犯罪、重大交通事故増加 警察官が全高校で指南 福島県警と県、県教委連携 今月スタート

 増加している犯罪と重大な交通事故から高校生を守ろうと、福島県警は県、県教委と連携し、県内全ての高校で警察官が防犯と交通安全を教育する初の対策に乗り出す。自転車盗の被害は高校生が4割を占め、ヘルメット着用率は高校進学後に極端に下がる。各署の担当警察官が地域の治安情勢に応じた心がけを伝える。この取り組みを機に警察と高校の連携をさらに強め、ネット犯罪予防などの指導にも力を入れる。

 これまで学校の依頼を受けて個別に防犯指導などを企画してきた。しかし、新型コロナウイルス感染拡大の影響で、実施できない時期もあった。近年は刑法犯認知件数や死亡事故が増加傾向にあることから、踏み込んだ取り組みを打ち出した。

 県警が県私学・法人課、県教育庁高校教育課を通して全ての高校に協力を求め、第1弾を今月からスタートさせる。県内の公立、私立計約100校に今春、入学する新1年生約1万7千人を対象とする。

 各署の防犯や交通安全の担当警察官が今月下旬から始まる各校のオリエンテーションなどで、それぞれの地域の治安を分析した資料やデータを用い、注意点を説明する。希望する学校には全校生まで対象を拡大する。追加の講習も視野に入れている。
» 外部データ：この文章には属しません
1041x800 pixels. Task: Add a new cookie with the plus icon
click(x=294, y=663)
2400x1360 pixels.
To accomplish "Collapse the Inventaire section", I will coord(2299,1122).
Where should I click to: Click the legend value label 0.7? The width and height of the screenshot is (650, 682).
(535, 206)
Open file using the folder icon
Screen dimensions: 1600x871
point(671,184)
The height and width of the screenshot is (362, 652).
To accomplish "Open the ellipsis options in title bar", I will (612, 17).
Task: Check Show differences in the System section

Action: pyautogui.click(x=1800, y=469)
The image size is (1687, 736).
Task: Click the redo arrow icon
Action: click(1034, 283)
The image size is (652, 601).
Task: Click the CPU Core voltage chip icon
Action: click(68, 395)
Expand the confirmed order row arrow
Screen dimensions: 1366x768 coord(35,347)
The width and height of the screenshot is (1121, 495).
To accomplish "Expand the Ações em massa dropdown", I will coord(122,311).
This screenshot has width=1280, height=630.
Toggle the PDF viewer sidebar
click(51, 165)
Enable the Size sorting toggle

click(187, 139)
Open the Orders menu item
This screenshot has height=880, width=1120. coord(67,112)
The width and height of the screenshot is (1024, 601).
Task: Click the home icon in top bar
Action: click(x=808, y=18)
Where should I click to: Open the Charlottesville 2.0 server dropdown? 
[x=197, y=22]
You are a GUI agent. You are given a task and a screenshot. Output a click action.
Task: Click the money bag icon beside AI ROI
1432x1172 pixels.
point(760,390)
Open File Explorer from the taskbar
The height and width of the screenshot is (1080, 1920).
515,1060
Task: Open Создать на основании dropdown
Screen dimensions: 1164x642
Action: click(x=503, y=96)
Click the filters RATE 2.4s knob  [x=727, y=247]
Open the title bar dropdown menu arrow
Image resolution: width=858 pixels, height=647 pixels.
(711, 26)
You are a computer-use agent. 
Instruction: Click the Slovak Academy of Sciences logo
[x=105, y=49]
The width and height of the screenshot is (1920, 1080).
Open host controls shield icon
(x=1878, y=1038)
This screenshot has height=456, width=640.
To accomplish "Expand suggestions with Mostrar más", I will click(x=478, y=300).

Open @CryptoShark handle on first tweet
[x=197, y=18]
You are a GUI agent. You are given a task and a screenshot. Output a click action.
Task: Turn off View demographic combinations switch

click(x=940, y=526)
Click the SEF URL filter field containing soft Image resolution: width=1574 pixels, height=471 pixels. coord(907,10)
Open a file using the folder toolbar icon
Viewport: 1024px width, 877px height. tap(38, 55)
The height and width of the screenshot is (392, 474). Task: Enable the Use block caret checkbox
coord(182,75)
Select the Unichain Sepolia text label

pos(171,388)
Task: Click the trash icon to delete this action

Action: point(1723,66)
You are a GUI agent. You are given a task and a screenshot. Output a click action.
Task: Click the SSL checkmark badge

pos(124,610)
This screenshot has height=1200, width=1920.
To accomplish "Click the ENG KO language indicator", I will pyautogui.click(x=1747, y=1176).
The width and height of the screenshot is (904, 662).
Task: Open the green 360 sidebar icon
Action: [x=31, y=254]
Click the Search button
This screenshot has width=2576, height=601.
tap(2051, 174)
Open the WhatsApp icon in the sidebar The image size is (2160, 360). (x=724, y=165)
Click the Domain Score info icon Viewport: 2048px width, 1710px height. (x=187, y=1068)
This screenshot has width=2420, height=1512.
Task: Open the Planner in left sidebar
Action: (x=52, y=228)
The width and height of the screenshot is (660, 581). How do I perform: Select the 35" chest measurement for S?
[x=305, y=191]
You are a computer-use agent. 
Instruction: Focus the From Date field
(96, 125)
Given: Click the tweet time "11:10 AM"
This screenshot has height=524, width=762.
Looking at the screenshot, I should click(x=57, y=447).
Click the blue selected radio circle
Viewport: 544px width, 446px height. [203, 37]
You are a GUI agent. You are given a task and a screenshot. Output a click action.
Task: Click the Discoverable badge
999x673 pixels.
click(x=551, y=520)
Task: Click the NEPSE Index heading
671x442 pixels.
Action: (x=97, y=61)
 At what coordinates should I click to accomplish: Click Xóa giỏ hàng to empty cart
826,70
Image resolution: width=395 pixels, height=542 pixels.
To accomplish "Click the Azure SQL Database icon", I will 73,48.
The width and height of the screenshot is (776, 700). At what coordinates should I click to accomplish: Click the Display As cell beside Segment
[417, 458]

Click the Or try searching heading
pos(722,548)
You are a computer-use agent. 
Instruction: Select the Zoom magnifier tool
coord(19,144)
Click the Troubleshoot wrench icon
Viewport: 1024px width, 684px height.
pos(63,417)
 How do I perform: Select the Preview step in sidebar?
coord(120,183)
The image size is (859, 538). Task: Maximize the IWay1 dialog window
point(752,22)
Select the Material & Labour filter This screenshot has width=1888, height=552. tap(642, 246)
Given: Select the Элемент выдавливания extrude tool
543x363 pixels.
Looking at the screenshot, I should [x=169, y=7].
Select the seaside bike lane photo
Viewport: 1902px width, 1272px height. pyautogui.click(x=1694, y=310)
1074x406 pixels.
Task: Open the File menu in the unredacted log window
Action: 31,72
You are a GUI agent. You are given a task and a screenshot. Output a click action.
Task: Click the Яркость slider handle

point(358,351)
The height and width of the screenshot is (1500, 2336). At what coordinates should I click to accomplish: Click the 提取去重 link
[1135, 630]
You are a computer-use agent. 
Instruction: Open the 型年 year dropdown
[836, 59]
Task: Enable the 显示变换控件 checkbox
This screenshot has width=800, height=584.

 重点対策に据えている自転車盗の昨年の発生件数は1061件で前年より3割以上増え、被害者の4割超が高校生だった。無施錠で盗まれる事例が多いため、前輪と後輪を施錠する「ツーロック」の重要性を訴える。買い物の途中や自宅で駐輪中の盗難も多発しており、どのような場合でも、鍵をかける必要性を呼びかける。

 高校生のヘルメット着用は1割に満たない。100%近い中学生と比べて着用率の低さが目立つ。昨年、県内で起きた自転車事故の死傷者は321人に上り、ヘルメットを着けていたのは49人。高校生に限れば、負傷者の着用率は2.4%にとどまった。

 自転車事故の死者の6割が頭部のけがが原因となっていることを示し、努力義務となっているヘルメット着用を促す。

 県警は新たな取り組みの中で、交流サイト(SNS)を介した犯罪や、高収入をうたって犯罪に巻き込む「闇バイト」の危険性も教える。県警の防犯アプリ「POLICEアプリふくしま」の活用を勧める。

 県警は効果を検証し、実績を上げている高校の事例を全県に広げたい考えだ。

 全校集会で警察官の指導を受ける予定の学法石川高の森涼校長は「警察官が学校に姿を見せ、対策などを説明してもらえるのは効果的だ。今後も定期的に防犯や交通安全意識向上のために連携したい」と話した。